Eliza Gavin's food memories of Richmond are a kind of culinary time capsule: Ukrop's. The Frog and the Redneck. Ham biscuits everywhere. Dinners with her family at La Petite France. Birthday parties with her friends at Tobacco Company.
"It seemed always so romantic to have a restaurant and to be part of making so many people happy that way," says Gavin, a 1992 graduate of Collegiate School.
But the idea of that passion as profession didn't sink in until her senior year at the University of the South. The psychology major started cooking as a diversion and things grew from there. She headed for a job in New Orleans, cranking out classic Creole at Galatoire's, and eventually studying at the Cordon Bleu in Paris.
Now she sharpens her knives for the Nov. 7 debut of "Top Chef: Seattle," the popular cooking competition on Bravo TV.

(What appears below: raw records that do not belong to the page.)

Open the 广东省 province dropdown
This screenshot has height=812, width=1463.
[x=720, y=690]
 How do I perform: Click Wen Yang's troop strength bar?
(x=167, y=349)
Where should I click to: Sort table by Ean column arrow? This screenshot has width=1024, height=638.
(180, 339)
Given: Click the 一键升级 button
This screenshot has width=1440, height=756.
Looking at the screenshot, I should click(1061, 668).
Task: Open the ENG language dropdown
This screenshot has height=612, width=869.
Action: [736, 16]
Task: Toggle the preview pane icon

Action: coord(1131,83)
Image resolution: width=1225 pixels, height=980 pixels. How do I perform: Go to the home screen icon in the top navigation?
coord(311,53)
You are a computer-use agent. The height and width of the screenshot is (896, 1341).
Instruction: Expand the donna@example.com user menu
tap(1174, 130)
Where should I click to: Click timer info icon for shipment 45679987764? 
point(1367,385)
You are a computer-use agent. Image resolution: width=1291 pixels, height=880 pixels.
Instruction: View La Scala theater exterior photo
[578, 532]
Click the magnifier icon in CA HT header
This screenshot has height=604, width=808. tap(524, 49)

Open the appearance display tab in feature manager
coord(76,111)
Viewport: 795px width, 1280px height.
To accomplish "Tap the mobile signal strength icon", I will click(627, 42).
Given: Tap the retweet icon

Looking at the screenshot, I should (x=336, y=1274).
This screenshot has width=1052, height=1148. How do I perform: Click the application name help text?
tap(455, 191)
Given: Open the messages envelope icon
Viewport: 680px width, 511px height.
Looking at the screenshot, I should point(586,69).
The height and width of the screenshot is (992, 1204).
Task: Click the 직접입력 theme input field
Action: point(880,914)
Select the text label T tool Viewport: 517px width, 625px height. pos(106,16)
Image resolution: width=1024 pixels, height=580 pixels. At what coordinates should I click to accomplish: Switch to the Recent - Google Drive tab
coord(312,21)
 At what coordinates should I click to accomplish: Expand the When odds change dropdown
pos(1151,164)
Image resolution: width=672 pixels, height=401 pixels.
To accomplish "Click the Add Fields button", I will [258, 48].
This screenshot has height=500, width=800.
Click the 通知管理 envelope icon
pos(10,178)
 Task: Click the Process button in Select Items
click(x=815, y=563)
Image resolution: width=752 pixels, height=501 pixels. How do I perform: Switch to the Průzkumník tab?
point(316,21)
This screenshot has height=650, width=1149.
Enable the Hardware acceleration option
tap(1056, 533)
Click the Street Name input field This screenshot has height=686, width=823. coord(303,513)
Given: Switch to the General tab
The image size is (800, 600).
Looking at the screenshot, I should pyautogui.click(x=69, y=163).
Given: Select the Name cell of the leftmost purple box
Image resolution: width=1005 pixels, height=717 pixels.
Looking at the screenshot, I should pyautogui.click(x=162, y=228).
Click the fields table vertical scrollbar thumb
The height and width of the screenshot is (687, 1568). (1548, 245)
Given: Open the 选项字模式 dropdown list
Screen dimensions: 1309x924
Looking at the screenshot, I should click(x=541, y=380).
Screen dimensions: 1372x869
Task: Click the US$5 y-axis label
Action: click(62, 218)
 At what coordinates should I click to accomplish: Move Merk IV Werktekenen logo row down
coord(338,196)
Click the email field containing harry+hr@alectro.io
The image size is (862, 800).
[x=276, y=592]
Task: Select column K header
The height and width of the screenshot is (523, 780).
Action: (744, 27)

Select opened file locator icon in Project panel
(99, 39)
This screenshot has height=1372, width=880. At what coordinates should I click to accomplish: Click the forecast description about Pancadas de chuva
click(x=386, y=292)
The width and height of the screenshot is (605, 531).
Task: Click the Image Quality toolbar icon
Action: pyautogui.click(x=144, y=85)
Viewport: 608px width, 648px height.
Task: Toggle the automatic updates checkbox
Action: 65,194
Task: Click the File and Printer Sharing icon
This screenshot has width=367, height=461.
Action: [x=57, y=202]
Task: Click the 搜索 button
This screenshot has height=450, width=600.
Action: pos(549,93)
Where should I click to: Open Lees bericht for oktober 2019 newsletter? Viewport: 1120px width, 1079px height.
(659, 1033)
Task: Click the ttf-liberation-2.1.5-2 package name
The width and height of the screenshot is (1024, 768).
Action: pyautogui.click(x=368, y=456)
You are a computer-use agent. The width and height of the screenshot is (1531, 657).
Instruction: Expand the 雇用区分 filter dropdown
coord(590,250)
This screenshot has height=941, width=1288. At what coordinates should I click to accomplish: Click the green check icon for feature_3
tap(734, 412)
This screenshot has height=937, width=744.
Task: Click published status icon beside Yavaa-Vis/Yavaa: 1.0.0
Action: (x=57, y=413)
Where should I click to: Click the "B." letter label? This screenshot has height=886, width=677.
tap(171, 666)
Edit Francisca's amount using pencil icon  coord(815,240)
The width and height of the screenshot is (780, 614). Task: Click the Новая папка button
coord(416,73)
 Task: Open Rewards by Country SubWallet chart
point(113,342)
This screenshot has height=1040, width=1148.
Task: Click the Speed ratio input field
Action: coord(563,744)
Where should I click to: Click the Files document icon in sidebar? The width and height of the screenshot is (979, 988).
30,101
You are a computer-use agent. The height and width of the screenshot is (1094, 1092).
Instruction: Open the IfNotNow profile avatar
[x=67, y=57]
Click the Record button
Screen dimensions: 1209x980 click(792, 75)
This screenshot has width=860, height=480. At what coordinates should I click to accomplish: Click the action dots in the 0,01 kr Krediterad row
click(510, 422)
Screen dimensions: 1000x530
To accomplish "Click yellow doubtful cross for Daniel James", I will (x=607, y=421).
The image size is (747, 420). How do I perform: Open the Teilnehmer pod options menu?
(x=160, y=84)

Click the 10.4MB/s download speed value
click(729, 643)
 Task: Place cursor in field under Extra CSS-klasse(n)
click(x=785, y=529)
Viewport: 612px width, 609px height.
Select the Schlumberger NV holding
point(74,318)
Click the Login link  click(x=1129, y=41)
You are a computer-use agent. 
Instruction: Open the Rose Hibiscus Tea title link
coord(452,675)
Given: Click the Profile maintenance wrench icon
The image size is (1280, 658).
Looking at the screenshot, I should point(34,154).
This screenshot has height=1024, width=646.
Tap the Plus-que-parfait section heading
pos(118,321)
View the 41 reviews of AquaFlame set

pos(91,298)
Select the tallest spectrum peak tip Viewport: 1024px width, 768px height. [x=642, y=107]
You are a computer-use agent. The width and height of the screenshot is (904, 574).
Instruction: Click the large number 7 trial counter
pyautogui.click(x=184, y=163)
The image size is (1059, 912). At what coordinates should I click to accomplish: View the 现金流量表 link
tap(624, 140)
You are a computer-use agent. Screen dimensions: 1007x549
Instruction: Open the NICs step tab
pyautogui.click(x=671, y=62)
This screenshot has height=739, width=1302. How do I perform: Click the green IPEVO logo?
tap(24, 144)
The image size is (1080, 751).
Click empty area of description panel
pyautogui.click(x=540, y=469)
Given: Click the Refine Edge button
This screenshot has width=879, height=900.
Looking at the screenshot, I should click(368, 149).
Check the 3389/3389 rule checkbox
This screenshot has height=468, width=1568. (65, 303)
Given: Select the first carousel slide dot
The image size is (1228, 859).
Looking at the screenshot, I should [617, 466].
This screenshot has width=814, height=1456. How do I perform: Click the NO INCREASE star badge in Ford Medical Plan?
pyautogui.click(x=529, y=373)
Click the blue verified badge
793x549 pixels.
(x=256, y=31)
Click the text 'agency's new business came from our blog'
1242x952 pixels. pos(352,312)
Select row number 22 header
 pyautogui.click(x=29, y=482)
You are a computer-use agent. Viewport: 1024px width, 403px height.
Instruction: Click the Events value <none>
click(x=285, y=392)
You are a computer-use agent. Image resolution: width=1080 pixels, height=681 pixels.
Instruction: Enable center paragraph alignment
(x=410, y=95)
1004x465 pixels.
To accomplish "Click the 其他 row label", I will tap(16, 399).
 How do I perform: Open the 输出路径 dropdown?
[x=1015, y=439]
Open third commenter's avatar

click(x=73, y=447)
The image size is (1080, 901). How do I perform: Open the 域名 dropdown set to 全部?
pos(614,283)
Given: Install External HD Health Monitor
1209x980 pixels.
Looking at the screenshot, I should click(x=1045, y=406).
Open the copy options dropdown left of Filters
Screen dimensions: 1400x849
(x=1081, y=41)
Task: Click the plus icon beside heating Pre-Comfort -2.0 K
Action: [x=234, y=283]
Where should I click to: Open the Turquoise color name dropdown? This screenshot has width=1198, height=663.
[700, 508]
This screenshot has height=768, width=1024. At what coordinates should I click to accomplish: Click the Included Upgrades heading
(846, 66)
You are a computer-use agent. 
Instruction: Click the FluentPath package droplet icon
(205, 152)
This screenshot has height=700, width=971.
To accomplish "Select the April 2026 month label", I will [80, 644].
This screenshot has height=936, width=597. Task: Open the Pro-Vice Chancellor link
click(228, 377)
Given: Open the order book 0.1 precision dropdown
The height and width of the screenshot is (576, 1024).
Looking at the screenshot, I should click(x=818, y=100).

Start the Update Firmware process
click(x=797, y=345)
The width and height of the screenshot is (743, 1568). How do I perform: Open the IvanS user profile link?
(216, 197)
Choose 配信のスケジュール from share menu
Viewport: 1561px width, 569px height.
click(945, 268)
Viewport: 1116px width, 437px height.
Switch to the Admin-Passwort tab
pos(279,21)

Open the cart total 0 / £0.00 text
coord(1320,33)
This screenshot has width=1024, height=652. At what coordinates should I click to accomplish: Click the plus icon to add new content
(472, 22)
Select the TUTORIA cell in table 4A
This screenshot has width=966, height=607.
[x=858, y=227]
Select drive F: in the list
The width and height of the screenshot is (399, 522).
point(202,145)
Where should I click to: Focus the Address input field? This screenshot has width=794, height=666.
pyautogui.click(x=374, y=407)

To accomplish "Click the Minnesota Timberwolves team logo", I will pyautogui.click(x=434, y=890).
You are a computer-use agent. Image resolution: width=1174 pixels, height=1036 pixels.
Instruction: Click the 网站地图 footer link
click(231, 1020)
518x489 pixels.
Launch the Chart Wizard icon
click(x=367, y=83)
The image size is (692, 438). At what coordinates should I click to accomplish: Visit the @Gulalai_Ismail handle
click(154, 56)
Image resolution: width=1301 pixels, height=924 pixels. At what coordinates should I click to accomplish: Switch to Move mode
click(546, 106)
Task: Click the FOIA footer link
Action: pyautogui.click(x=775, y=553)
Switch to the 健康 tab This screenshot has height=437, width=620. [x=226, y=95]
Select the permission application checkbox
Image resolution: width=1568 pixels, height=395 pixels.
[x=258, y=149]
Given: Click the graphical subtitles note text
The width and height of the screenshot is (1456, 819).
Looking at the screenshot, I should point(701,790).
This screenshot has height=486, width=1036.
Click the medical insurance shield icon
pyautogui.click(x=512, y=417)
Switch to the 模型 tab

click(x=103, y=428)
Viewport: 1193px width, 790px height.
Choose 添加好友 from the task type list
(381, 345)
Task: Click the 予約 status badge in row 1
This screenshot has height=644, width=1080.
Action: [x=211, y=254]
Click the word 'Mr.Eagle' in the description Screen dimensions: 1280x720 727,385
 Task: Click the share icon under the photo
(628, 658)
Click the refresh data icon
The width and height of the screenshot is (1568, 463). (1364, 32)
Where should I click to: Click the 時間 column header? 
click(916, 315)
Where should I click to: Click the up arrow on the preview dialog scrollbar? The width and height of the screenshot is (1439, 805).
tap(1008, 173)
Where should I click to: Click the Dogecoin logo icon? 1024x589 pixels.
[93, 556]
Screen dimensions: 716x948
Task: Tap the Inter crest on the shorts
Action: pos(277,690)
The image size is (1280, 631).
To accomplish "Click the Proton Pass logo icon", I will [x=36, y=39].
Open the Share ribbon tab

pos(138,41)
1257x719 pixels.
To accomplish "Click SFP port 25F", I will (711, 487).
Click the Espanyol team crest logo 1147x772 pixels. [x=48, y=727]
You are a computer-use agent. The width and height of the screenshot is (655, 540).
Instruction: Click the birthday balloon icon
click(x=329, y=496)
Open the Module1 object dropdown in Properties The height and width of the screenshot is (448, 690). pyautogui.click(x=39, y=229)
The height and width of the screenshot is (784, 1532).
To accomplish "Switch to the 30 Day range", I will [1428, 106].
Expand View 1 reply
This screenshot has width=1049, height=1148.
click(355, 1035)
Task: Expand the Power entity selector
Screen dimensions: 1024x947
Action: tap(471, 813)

She can't say much, not to mention there's a network publicist listening in, but the show seems to be everything she thought it would be. "It's an amazing experience, there's no question about it," she says.
She most looked forward to the show's classic skills-relay challenge: "I love butchering." As for preparing to enter a bubble where written recipes are forbidden, she says, "I just tried to go over ingredients in my mind, and write down different ideas all the time — and just research, research, research." Collegiate gave her a good foundation to be competitive, she adds.
As for how she'll be portrayed on television, she isn't concerned. "We're edited every day," she says. "You just got to live your life." For now, much of that life is consumed by her job as chef and owner of 221 South Oak Bistro in Telluride, Colo.
And lest the glamour of celebrity threatens to take her feet off the ground, she has to look no further than the cleanup session that faces her when she gets off the phone.
A bear got into the Dumpster last night.
Editors' note: In the print version of this story, we misspelled La Petite France.